On retrouve les mêmes caractéristiques rares, jeu lisible et sensibilité soigneusement contrôlée dans un bis judicieux : les Quatorzième et Quinzième des Variations sur un thème de Corelli où un Rachmaninov tardif cultive un charme mélodique plus épuré, d’une indéniable noblesse, déjà néo-classique.

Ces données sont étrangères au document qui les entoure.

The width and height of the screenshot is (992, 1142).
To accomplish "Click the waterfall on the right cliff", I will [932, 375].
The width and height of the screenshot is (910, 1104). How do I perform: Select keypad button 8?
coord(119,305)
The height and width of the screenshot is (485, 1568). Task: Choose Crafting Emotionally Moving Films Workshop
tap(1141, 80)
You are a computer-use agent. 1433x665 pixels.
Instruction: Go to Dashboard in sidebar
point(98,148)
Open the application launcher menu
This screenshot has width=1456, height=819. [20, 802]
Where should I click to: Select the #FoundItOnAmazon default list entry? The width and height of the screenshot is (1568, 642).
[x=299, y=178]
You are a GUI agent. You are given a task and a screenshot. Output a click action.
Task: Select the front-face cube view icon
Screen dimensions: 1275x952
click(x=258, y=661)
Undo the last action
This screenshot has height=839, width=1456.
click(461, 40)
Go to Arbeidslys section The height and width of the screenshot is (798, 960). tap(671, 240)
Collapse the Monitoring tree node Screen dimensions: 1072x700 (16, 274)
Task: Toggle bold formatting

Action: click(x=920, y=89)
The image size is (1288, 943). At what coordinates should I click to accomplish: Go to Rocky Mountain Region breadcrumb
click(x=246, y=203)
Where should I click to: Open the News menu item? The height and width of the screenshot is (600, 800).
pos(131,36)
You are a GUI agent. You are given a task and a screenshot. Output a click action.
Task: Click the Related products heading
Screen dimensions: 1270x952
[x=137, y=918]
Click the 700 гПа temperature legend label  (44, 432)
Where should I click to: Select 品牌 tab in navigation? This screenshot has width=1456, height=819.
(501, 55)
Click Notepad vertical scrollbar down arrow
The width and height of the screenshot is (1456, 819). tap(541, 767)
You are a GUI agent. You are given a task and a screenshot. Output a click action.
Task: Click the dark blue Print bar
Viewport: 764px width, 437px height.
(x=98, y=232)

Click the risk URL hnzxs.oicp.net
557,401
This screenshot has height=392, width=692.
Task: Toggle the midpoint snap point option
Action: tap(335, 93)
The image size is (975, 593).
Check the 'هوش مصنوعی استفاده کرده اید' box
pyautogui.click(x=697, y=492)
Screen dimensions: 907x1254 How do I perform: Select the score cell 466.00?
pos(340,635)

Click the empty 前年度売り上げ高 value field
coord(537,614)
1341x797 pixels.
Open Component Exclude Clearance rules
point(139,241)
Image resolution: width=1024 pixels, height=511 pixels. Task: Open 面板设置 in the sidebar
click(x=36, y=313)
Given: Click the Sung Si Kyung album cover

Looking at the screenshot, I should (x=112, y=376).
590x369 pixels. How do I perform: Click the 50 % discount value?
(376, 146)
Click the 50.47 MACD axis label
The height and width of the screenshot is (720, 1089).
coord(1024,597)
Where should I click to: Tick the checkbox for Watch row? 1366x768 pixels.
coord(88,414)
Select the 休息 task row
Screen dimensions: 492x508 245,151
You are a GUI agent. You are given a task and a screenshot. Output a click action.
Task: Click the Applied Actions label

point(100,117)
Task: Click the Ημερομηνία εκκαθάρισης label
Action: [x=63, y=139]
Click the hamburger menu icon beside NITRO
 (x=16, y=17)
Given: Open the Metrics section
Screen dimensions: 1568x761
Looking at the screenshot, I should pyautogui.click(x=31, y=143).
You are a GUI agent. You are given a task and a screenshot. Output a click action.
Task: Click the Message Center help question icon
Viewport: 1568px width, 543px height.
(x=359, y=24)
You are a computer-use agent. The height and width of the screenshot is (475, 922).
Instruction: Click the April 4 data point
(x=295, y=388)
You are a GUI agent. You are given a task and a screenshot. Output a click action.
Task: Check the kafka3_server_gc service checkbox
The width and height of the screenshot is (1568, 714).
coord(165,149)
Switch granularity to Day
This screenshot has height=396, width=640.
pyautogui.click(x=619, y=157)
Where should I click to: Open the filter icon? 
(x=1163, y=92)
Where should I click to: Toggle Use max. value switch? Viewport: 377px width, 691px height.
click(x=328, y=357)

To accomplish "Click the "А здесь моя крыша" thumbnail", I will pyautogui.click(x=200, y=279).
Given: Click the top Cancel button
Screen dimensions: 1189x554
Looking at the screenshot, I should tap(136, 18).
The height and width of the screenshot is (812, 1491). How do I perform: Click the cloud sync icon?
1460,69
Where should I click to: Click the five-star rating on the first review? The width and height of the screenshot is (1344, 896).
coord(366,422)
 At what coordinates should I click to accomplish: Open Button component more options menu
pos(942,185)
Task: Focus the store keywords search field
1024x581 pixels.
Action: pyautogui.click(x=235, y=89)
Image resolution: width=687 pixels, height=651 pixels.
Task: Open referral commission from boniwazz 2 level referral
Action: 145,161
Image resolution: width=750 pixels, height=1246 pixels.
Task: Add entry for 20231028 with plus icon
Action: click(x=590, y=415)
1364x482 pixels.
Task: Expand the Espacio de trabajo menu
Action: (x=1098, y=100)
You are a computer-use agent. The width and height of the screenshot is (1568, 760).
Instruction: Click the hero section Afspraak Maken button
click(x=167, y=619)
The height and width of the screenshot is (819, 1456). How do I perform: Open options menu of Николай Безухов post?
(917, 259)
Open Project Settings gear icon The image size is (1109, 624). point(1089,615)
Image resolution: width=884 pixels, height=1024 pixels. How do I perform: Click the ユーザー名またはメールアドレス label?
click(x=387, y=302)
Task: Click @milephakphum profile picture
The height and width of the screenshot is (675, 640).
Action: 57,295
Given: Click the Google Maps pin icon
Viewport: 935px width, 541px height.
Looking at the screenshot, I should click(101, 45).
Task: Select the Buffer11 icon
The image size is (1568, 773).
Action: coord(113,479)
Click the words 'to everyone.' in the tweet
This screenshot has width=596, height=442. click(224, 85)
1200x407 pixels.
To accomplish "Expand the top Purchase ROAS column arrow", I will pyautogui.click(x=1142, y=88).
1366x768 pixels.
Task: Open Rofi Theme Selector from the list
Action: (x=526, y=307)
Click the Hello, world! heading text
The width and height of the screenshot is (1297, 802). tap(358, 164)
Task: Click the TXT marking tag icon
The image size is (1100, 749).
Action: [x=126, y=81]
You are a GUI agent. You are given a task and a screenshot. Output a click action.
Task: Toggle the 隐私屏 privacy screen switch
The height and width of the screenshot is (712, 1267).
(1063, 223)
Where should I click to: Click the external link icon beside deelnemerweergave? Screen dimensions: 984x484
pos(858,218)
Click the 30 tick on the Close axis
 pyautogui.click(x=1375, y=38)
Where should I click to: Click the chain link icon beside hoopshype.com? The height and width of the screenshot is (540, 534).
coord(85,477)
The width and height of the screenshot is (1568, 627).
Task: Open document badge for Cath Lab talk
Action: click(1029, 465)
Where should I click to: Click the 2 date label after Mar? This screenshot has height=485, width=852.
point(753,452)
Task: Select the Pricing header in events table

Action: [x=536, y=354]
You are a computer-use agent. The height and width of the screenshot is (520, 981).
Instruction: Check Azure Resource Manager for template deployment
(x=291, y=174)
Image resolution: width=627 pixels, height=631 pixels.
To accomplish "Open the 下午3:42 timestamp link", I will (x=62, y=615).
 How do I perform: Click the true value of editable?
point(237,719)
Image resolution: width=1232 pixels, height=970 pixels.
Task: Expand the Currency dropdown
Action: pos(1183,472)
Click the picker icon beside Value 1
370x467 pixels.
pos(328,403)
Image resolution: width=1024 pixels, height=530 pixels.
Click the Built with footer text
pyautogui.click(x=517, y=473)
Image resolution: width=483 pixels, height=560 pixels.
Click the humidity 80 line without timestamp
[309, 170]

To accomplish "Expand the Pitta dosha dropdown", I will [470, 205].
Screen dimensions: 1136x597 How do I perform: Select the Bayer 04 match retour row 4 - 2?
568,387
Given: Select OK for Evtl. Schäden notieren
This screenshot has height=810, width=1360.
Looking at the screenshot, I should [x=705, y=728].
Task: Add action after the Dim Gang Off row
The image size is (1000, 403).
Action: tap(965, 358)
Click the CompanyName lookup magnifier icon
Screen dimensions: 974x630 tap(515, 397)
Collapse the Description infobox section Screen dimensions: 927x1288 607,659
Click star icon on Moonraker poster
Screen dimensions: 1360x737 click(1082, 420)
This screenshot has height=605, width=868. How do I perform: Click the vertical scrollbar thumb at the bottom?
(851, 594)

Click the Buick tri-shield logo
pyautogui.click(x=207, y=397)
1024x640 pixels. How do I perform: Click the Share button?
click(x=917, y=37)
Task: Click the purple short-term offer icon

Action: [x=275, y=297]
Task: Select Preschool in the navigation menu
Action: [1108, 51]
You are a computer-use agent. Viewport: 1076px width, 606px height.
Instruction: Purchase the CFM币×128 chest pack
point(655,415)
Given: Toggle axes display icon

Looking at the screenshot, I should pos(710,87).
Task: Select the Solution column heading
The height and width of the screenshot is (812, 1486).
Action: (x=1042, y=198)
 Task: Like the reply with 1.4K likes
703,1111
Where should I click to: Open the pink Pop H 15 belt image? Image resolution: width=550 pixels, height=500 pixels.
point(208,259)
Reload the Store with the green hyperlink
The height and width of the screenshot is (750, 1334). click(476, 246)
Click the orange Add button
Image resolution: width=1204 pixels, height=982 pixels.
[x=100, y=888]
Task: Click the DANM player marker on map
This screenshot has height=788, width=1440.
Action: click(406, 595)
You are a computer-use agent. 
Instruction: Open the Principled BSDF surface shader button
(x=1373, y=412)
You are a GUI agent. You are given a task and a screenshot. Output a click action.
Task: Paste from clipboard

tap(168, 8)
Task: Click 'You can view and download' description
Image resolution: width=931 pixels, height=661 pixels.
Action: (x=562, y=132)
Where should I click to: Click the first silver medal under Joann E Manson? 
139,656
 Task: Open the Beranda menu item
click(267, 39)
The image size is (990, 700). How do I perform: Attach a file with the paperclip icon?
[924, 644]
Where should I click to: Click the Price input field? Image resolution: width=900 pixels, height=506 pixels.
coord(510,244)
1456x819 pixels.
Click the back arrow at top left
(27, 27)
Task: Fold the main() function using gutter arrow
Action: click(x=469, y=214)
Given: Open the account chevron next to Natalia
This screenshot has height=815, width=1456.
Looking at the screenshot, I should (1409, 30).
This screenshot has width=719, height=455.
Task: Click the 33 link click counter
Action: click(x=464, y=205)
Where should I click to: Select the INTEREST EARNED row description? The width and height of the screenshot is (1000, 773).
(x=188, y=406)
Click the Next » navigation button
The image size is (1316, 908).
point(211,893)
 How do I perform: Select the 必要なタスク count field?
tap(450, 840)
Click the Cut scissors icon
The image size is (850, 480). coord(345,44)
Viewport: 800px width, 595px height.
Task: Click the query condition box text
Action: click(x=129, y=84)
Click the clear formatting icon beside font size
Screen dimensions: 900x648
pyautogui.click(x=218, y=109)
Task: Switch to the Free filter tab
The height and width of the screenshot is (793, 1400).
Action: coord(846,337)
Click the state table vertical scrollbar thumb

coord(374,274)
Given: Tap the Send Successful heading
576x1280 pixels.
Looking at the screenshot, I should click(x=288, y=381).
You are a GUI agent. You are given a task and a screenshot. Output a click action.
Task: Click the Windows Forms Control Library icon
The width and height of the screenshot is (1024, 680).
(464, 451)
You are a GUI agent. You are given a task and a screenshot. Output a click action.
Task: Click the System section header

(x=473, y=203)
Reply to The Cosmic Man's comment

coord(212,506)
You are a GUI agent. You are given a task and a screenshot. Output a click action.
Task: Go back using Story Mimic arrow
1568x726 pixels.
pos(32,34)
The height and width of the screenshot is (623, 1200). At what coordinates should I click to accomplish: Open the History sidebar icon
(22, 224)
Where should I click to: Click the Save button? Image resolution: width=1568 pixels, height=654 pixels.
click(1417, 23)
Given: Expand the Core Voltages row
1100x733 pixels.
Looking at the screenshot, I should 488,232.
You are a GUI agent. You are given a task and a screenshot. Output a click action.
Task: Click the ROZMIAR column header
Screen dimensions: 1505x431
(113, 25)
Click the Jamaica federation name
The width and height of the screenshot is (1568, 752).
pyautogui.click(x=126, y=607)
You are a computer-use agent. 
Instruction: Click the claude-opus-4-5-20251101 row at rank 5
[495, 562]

Seconde partie moins prévisible qu’il n’y paraît, avec des Tableaux d’une exposition donnés non dans l’orchestration de Maurice Ravel devenue largement usuelle, mais dans celle du chef d’orchestre finlandais Leo Funtek. Un travail qui date de 1922, donc quasi-contemporain de celui de Ravel, et dont il est passionnant de découvrir les rouages. On y constate que sans avoir pu s’influencer l’un l’autre les deux orchestrateurs ont fonctionné selon des réflexes souvent comparables confrontés aux mêmes phrases pianistiques. Au petit jeu des comparaisons la technicité de Ravel l’emporte souvent en brillance et en impact sonore. En revanche le travail de Funtek, d’une modernité plus dépouillée, somme toute plus moussorgskienne, paraît davantage respectueux de l’esprit pianistique original, semblant moins « en rajouter ». Quelques jolies trouvailles retiennent l’attention (la partie médiane du Ballet des poussins dans leur coque, très ouvragée, ou le surprenant carillon à deux pianos de La grande porte de Kiev), même si à plus d’une reprise on se trouve tellement conditionné par l’orchestration ravélienne que certaines textures paraissent déficitaires et certaines relances rythmiques trop amorties (une frustration qui explique peut-être les quelques huées entendues à l’issue de ce concert). Petri Sakari maîtrise bien cette partition inhabituelle, ce qui est moins le cas d’un orchestre qui paraît à plus d’une reprise déstabilisé par une répartition des rôles non conforme à ses réflexes usuels. Une telle expérience valait toutefois d’être menée, ne serait–ce que pour tenter d’institutionnaliser davantage un goût de la découverte désormais largement cultivé au disque mais encore beaucoup trop rare au concert.